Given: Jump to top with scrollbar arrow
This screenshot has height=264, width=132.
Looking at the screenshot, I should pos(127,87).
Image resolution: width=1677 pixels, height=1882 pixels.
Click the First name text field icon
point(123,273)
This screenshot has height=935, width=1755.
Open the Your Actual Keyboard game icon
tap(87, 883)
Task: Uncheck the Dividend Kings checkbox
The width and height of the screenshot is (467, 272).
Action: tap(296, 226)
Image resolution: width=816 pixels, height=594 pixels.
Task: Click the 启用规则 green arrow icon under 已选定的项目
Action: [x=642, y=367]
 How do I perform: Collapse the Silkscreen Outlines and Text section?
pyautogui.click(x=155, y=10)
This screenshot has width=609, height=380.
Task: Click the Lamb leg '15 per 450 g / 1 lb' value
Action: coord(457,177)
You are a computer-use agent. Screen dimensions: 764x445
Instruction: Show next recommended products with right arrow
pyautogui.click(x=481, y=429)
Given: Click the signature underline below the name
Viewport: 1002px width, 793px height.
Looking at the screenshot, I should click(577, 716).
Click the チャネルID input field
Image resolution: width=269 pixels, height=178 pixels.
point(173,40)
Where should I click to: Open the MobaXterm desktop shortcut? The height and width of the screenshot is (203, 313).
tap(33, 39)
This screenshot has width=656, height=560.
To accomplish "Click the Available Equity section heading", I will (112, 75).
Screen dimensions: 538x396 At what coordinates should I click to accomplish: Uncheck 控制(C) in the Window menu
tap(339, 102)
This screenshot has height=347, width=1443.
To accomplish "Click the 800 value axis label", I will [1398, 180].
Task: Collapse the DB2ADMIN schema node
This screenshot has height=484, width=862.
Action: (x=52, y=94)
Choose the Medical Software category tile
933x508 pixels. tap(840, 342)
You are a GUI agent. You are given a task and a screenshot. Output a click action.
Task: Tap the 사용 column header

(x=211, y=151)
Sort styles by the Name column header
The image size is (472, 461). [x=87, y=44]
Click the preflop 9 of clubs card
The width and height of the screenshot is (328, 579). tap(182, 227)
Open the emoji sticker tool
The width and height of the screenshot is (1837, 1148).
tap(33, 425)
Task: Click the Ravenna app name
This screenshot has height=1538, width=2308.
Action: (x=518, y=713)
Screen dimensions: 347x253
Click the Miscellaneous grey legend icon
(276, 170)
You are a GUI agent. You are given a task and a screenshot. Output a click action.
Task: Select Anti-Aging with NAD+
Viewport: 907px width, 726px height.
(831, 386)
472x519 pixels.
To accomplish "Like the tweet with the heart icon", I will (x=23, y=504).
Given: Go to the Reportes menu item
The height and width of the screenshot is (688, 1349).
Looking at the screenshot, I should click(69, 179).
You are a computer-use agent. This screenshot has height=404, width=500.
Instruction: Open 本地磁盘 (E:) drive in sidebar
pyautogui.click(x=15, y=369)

> **Exercise**: Only the lines that contain the string "will" are to be copied from the records.

> **Result**:
To accomplish "Click the Available Equity section heading", I will (112, 75).
To accomplish "Click the 800 value axis label", I will [1398, 180].
To accomplish "Like the tweet with the heart icon", I will (x=23, y=504).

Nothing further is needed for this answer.